Design and optimization of a novel reverse transcription linear-after-the-exponential PCR for the detection of foot-and-mouth disease virus

• Published in: Journal of applied microbiology Vol. 109; no. 1; pp. 180 - 189
• Main Authors: Pierce, K.E, Mistry, R, Reid, S.M, Bharya, S, Dukes, J.P, Hartshorn, C, King, D.P, Wangh, L.J
• Format: Journal Article
• Language: English
• Published: Oxford, UK Oxford, UK : Blackwell Publishing Ltd 01.07.2010; Blackwell Publishing Ltd; Blackwell; Oxford University Press
• Subjects: Amplification; Animals; armored RNA; Assaying; asymmetric PCR; Base Sequence; Biological and medical sciences; Complementary DNA; Deoxyribonucleic acid; Design optimization; diagnosis; DNA; DNA Primers - genetics; Fluorescence; Foot & mouth disease; foot-and-mouth disease; Foot-and-Mouth Disease - diagnosis; Foot-and-Mouth Disease - virology; Foot-and-mouth disease virus; Foot-and-Mouth Disease Virus - genetics; Foot-and-Mouth Disease Virus - isolation & purification; Fundamental and applied biological sciences. Psychology; LATE-PCR; Microbiology; Nucleic Acid Probes - genetics; Nucleotide sequence; Pilot Projects; Polymerase chain reaction; Portable equipment; real-time RT-PCR; Reverse Transcriptase Polymerase Chain Reaction - methods; Reverse transcription; Ribonucleic acid; RNA; RNA viruses; RNA, Viral - isolation & purification; Sensitivity and Specificity; Signal processing; Target detection; Viruses; Foot and mouth disease; RNA viruses; foot-and-mouth disease; RNA; Applied microbiology; Reverse transcription; asymmetric PCR; Real time; real-time RT-PCR; Optimization; Infection; Design; Polymerase chain reaction; Virus; armored RNA; Analysis method; Viral disease; Diagnosis; Detection; Reverse transcription polymerase chain reaction; LATE-PCR
• ISSN: 1364-5072; 1365-2672
• DOI: 10.1111/j.1365-2672.2009.04640.x

A novel molecular assay for the detection of foot-and-mouth disease virus (FMDV) was developed using linear-after-the-exponential polymerase chain reaction (LATE-PCR).

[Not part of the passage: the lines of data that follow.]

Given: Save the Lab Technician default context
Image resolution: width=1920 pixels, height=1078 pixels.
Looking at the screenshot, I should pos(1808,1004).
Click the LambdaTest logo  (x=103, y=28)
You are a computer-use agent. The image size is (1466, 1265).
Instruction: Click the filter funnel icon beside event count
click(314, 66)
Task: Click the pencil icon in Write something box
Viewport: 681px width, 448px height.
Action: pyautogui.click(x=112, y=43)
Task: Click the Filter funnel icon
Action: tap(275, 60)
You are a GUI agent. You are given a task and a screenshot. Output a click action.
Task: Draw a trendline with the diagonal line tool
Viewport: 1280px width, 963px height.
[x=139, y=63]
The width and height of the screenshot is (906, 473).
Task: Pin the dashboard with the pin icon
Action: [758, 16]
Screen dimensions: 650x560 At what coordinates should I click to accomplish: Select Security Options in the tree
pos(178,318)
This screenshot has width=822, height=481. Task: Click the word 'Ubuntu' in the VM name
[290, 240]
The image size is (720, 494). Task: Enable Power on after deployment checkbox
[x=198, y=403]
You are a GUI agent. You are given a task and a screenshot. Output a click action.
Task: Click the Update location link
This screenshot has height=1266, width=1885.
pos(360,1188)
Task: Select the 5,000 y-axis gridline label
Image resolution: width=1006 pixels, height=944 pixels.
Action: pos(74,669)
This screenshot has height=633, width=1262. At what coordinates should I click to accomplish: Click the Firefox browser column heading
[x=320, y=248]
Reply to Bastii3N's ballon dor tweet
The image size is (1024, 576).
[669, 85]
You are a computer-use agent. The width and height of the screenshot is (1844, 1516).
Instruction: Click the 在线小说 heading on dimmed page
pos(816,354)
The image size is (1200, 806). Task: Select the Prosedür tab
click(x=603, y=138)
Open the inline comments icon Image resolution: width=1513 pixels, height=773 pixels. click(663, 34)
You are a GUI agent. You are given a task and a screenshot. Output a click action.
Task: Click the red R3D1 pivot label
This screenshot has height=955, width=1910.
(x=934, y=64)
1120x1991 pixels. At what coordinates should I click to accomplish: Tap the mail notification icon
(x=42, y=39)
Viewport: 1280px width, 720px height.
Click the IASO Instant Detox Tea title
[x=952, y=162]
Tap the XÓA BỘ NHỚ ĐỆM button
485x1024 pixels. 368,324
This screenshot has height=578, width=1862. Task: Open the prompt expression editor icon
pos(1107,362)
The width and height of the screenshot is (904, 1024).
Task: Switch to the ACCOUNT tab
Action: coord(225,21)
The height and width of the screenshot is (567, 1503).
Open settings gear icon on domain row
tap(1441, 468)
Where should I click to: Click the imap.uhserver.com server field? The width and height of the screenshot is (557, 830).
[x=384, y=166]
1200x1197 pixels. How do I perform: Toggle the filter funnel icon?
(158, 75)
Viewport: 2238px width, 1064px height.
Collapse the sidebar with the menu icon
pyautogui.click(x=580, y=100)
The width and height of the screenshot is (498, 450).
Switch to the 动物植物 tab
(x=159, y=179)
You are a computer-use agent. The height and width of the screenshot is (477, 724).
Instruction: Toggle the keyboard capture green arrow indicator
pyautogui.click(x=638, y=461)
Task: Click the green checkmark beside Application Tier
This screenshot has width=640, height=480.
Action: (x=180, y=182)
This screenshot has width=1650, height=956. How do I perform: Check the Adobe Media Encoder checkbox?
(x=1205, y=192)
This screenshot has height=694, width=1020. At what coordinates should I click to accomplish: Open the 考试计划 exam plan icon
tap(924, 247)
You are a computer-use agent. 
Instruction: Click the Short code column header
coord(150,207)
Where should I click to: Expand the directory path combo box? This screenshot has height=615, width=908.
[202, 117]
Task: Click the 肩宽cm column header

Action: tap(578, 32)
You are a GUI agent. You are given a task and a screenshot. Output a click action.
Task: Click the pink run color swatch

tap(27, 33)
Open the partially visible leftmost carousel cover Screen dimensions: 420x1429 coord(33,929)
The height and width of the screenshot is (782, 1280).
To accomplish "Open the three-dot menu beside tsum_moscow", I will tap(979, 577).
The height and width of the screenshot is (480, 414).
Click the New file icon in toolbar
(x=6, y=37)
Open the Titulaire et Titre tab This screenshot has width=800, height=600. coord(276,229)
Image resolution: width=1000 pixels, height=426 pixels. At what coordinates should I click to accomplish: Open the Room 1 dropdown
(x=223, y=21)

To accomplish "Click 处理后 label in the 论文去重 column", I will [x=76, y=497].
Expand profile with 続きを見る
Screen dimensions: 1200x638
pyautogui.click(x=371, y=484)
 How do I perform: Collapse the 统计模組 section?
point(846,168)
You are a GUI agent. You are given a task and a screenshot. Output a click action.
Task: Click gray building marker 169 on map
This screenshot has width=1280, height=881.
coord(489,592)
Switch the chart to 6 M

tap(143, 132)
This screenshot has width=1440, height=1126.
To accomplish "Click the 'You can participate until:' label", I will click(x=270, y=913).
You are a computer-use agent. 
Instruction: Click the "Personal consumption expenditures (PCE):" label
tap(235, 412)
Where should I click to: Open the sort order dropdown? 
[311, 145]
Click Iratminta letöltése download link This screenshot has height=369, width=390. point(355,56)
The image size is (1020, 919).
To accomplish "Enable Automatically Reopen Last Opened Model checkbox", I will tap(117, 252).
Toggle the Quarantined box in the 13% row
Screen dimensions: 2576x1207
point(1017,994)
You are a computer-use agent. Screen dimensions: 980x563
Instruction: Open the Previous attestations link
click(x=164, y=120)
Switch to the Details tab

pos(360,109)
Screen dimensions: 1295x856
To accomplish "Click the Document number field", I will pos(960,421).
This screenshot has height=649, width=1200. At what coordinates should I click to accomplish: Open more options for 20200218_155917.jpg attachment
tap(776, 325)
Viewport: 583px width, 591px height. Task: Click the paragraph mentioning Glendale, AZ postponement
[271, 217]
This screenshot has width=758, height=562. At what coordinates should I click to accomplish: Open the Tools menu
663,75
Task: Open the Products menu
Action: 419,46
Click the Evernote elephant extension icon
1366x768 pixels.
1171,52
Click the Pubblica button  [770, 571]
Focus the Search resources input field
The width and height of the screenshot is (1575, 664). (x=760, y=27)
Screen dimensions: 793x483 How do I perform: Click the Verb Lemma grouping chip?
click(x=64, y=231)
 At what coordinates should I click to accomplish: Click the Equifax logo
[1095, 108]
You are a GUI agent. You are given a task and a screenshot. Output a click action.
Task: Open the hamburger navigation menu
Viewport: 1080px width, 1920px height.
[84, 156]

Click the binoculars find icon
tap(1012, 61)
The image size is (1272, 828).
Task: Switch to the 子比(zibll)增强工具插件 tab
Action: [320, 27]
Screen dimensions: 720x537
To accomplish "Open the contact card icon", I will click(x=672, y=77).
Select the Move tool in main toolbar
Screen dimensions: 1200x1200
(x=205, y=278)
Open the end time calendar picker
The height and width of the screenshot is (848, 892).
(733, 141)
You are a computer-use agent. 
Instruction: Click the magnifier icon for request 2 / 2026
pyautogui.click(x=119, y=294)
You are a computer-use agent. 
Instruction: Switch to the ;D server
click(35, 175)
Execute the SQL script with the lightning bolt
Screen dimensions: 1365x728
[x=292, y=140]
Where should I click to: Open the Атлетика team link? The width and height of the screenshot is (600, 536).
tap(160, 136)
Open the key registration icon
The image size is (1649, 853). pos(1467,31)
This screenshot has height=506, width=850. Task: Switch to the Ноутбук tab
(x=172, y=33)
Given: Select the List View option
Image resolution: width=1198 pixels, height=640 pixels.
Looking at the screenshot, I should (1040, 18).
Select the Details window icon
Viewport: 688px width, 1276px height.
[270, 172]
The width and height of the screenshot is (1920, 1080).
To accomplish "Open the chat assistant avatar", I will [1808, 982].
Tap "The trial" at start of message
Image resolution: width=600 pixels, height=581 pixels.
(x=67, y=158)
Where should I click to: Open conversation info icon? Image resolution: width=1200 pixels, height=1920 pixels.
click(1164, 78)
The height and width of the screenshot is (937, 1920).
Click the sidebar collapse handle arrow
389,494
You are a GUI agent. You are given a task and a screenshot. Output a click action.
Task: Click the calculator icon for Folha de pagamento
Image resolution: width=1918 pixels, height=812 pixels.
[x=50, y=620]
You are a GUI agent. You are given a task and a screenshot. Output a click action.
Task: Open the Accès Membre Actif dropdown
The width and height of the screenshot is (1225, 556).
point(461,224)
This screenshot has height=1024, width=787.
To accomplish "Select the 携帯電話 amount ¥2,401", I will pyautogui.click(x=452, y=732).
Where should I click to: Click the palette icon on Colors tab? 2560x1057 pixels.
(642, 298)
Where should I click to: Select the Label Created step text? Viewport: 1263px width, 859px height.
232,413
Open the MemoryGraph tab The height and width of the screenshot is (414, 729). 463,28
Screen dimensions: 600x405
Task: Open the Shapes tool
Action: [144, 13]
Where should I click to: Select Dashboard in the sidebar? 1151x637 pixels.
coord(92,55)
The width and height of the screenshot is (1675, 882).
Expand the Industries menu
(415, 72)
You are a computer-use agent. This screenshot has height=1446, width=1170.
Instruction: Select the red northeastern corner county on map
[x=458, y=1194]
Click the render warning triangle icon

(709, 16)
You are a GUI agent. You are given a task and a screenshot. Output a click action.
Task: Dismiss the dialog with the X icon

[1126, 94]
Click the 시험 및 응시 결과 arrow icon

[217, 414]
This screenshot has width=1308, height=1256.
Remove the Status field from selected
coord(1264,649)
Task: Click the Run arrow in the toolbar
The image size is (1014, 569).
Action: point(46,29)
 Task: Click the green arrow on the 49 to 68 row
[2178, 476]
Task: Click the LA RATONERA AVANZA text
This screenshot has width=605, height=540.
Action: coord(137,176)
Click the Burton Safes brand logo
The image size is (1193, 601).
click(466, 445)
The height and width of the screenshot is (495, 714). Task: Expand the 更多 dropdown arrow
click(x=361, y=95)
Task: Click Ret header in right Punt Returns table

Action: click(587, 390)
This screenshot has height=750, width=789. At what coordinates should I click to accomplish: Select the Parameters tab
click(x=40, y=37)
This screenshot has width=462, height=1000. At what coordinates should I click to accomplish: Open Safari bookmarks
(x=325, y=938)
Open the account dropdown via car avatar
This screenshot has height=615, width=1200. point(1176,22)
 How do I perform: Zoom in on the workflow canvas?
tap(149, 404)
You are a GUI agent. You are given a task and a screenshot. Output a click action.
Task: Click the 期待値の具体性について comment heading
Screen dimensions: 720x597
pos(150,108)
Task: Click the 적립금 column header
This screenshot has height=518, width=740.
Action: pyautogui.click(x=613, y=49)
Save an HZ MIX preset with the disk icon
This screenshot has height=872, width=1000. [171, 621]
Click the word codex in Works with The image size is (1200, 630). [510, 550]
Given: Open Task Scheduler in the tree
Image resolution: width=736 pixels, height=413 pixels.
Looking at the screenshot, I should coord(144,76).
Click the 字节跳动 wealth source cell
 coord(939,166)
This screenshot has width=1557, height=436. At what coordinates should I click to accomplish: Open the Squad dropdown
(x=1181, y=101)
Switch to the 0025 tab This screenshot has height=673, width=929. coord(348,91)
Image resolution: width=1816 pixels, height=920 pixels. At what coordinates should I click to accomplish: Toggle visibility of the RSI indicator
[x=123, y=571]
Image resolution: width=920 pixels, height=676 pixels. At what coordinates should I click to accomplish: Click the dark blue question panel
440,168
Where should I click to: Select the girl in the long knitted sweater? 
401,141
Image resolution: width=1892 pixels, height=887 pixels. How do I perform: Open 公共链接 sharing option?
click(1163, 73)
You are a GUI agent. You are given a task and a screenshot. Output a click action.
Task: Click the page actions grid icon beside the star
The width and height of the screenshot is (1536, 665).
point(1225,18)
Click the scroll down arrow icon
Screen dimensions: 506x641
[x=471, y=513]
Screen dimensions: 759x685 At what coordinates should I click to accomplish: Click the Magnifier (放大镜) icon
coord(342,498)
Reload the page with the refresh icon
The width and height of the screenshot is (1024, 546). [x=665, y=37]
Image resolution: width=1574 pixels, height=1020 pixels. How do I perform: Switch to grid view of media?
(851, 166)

Pilot experiments using synthetic DNA targets demonstrated the ability of LATE-PCR to quantify initial target concentration through endpoint detection. A two-step protocol involving reverse transcription (RT) followed by LATE-PCR was then used to confirm the ability of the assay to detect FMDV RNA. Finally, RT and LATE-PCR were combined in a one-step duplex assay for co-amplification of an FMDV RNA segment and an internal control comprised of an Armored RNA®. In that form, each of the excess primers in the reaction mixture hybridize to their respective RNA targets during a short pre-incubation, then generate cDNA strands during a 3-min RT step at 60°C, and the resulting cDNA is amplified by LATE-PCR without intervening sample processing. The RT-LATE-PCR assay generates fluorescent signals at endpoint that are proportional to the starting number of RNA targets and can detect a range of sequence variants using a single mismatch-tolerant probe. In addition to offering improvements over current laboratory-based molecular diagnostic assays for FMDV, this new assay is compatible with a novel portable ('point-of-care') device, the BioSeeq®II, designed for the rapid diagnosis of FMD in the field.